Developmental dysplasia of the hip (DDH) is a term that describes a spectrum of conditions relating to the stability of the hip joint in the infant or growing child. It may be used to describe everything from a complete hip dislocation to minor abnormalities in the formation of the hip joint that affect its stability.

Diagnosis/ What to look for:

In the newbornthe diagnosis is often made by the pediatrician during his or her first physical examination in the newborn nursery. If there is suspicion for DDH, the diagnosis is confirmed with an ultrasound.

In the toddler or older child, the diagnosis can be more difficult to make. The condition is not painful, but can cause the child to have a waddling gait or a limp. X-rays of the hips will be necessary if there is suspicion for DDH in the older child.


Your pediatric orthopedic surgeon will select the best treatment option for your child, based on the severity of the hip instability. The objectives in treatment are to reduce the hip joint (put it back into the socket) and hold it there as the child grows and develops.  One of the most common treatments is the Pavlik Harness, which a device that uses straps around the shoulders, chest and legs to prevent the hips from dislocating (coming out of the socket). Surgery is occasionally necessary.
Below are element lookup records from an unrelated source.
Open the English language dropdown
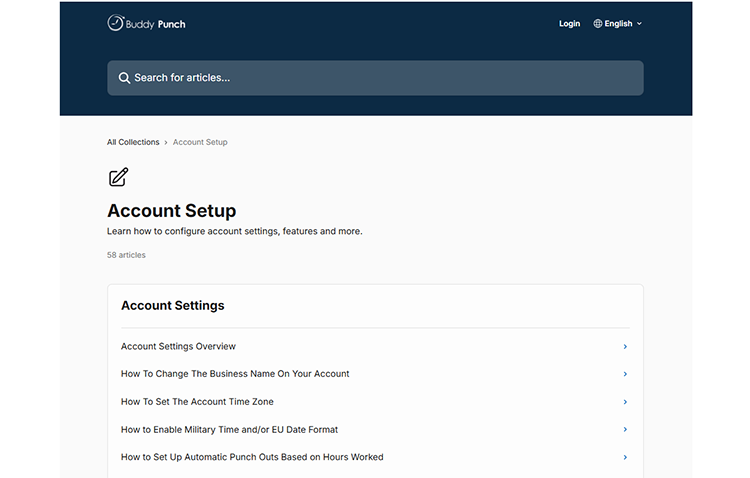The width and height of the screenshot is (750, 478). pos(618,24)
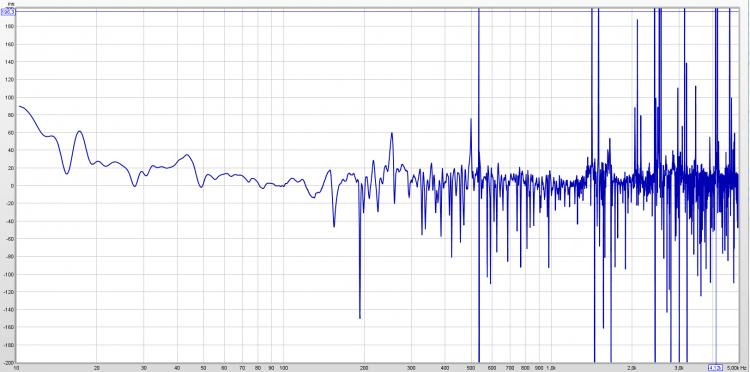This screenshot has height=372, width=750.
Task: Click the 100 label on the vertical axis
Action: 10,97
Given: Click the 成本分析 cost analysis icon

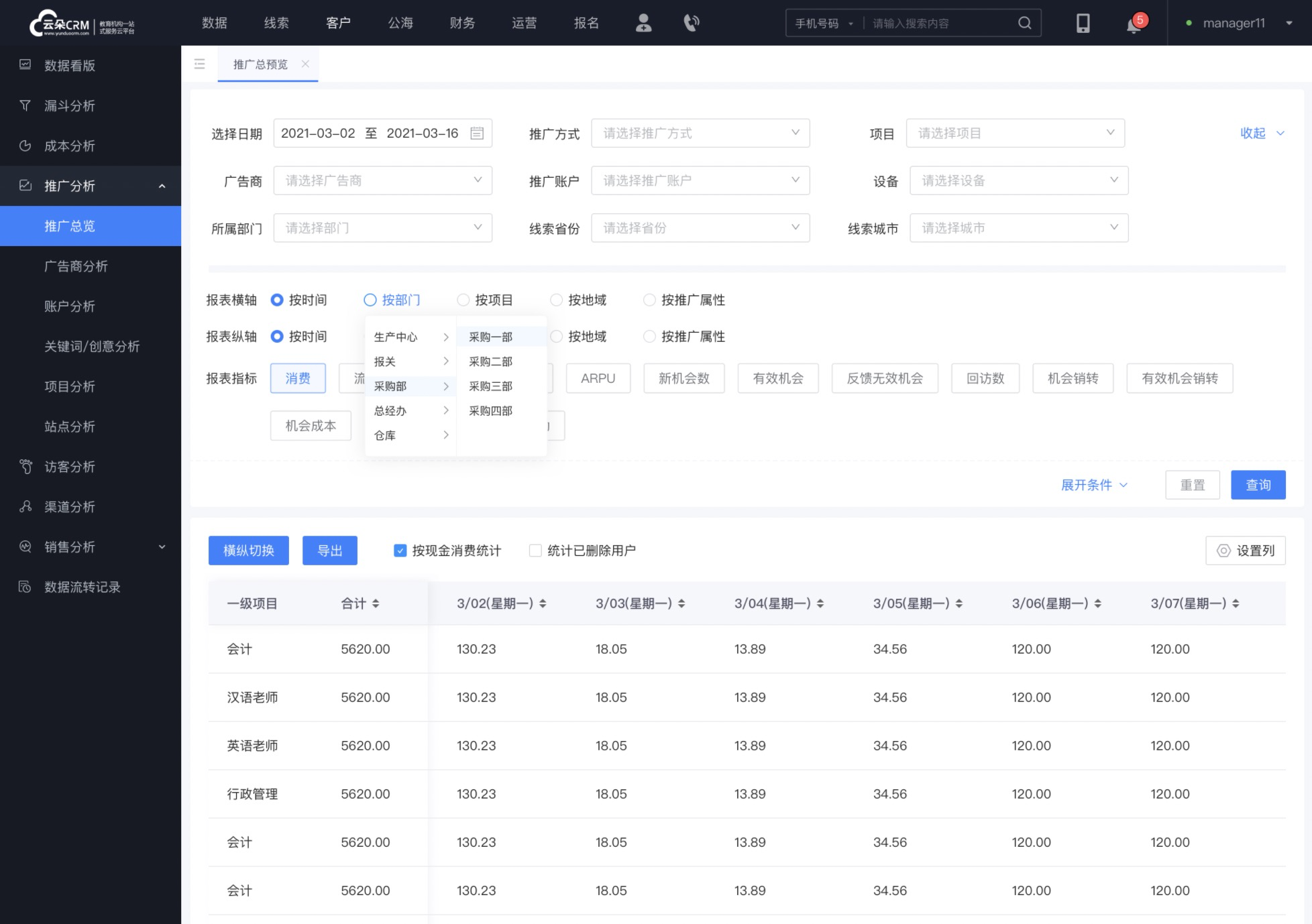Looking at the screenshot, I should (x=27, y=145).
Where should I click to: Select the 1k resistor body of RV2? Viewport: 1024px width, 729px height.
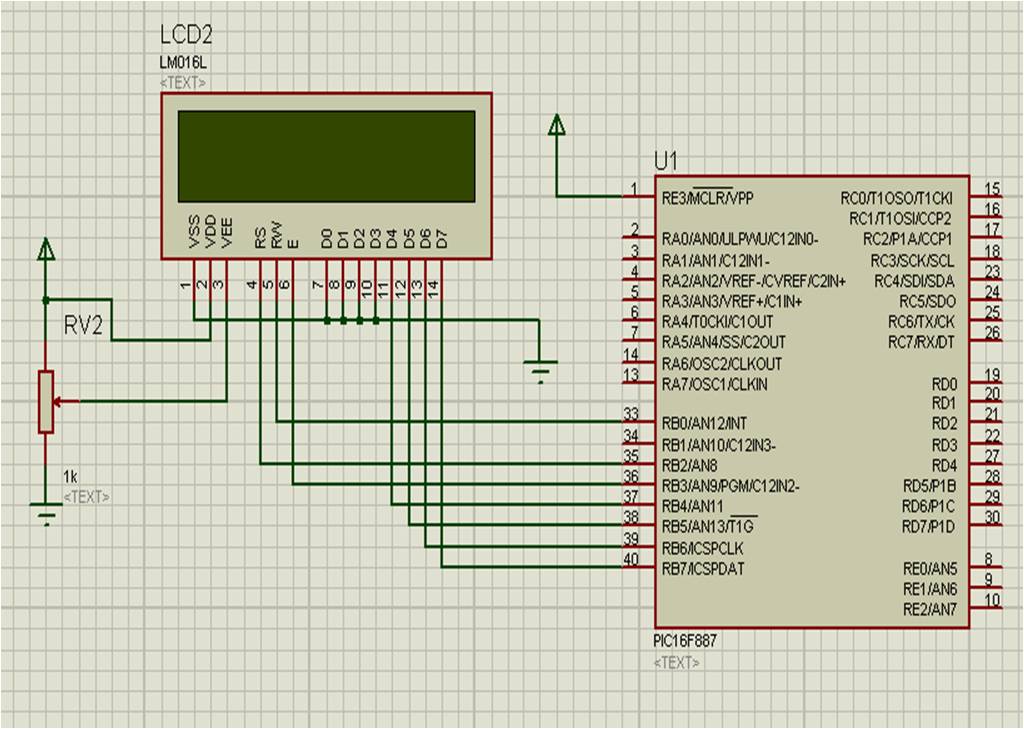tap(44, 400)
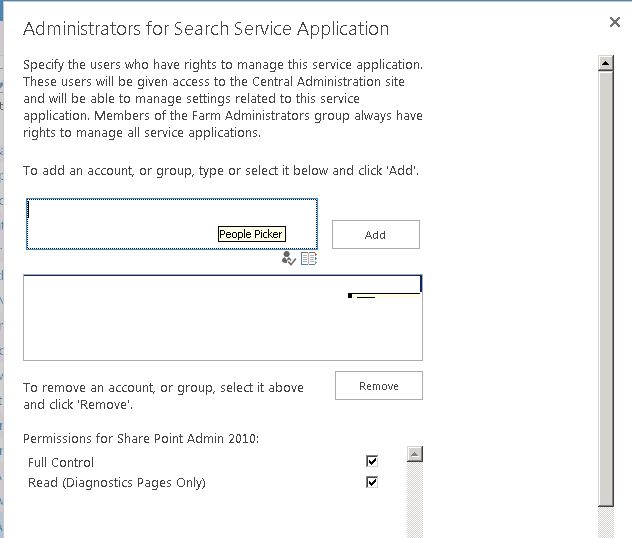This screenshot has width=632, height=538.
Task: Click the "Administrators for Search Service Application" title
Action: coord(206,29)
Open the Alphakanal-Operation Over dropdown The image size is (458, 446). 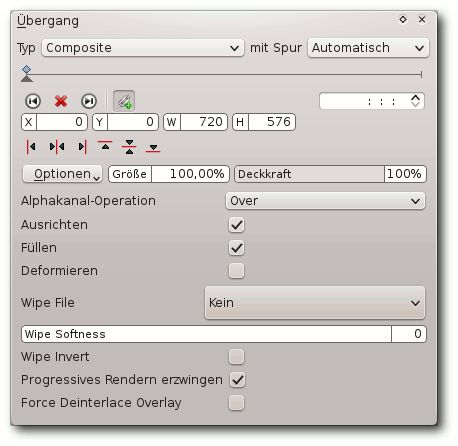click(x=325, y=201)
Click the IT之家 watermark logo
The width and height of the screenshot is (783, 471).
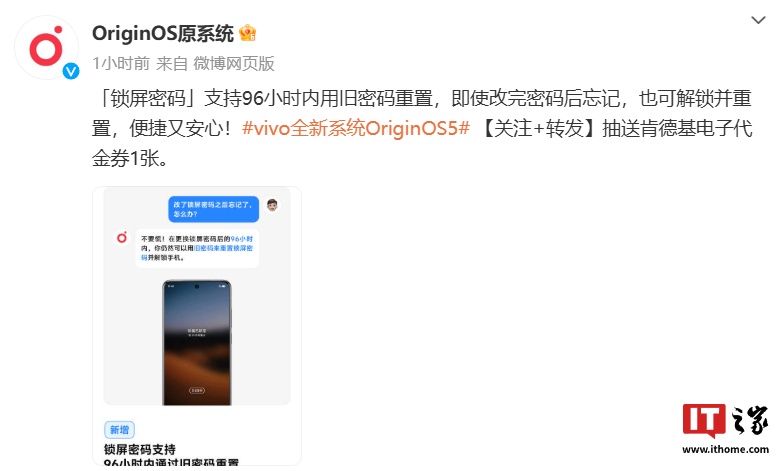(x=725, y=421)
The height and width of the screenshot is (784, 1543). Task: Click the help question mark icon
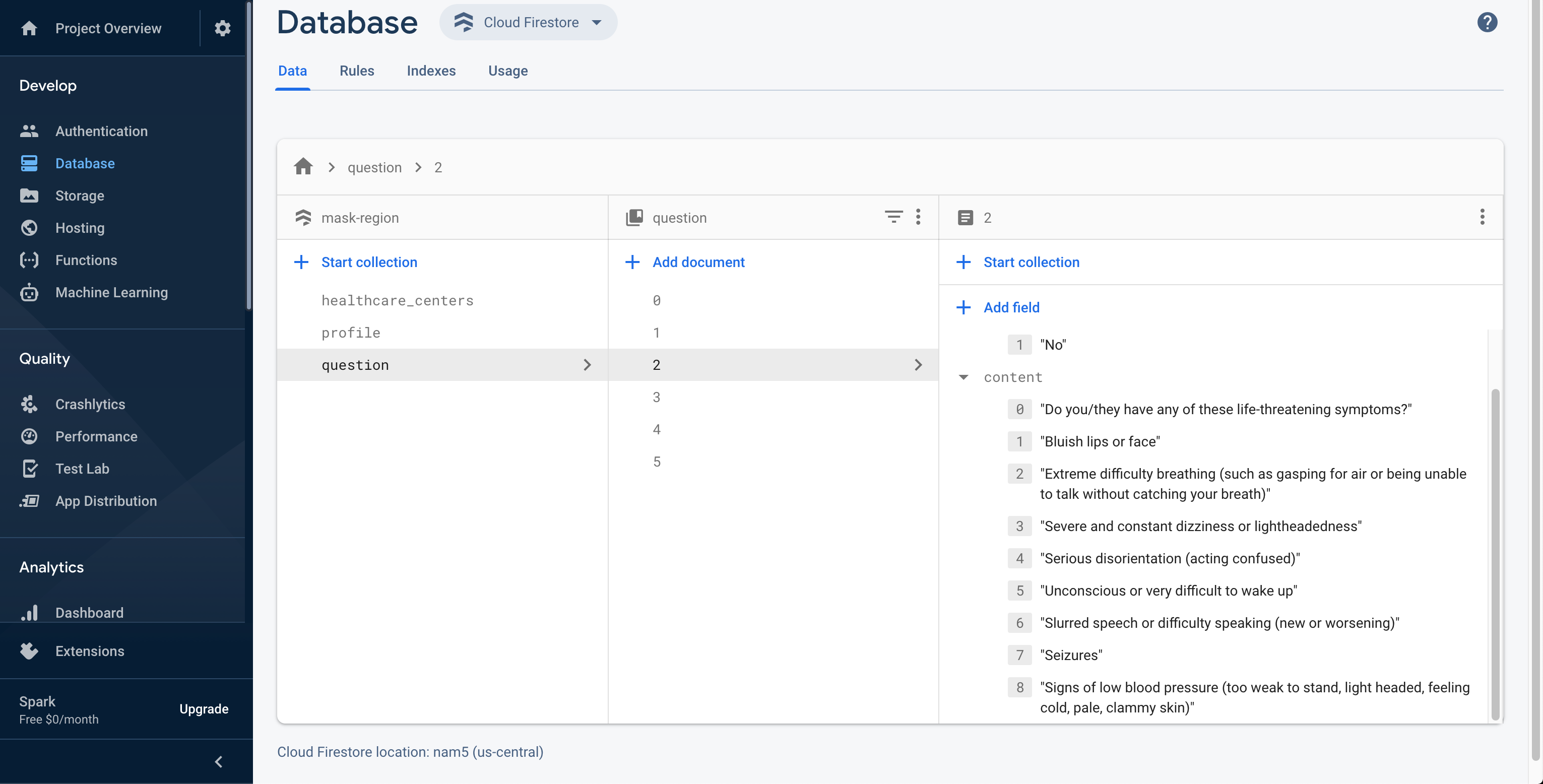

Legg-Calve-Perthes Disease (LCP) is a painful disorder involving the hip joint in    children between the ages of 4 and 8. It is more common in boys than girls by a ratio of 4:1.  One of the most controversial topics in pediatric orthopedics, there is still much debate about not only what causes LCP, but the best way to treat it.

Diagnosis/What to Look for:

Children with LCP most commonly present with limping. They usually do not complain of pain unless specifically questioned, and when they do have pain, it is usually activity related. The diagnosis is often made with just an X-ray, but on occasion an MRI or bone scan is necessary.


The goals in treating LCP are to prevent deformity, stop growth disturbance and prevent future problems. The best way to achieve these goals remains controversial and is very dependent on the severity of the condition and the age of the child.  Often times brief periods of rest, NSAID’s and stretching are effective, but occasionally surgery is necessary.



Slipped Capital Femoral Epiphysis (SCFE) occurs when the growth plate of the proximal femur (the “ball” portion of the “ball-and-socket” hip joint) slips off of its location at the top of the bone. It occurs in adolescent boys and girls between the ages of 10 and 15 and has a higher incidence in children who are overweight.

Diagnosis/What to look for:
The most common symptoms of SCFE are groin or hip pain and limping. Up to 50% of patients however, may have no hip pain at all, and many (up to 40%) have only knee pain. The onset of symptoms is usually gradual, and is very rarely associated with a traumatic event. The diagnosis can usually be made with an x-ray of the hip, but in very mild cases (pre-slip) an MRI is necessary.

The goals in treatment of SCFE are to prevent further slippage and avoid the most feared complication, osteonecrosis (ON) of the femoral head. This occurs when the blood supply to the femoral head is disrupted, and as a result, a portion of it undergoes necrosis (dies). The best way to achieve both of these goals is urgent surgical stabilization.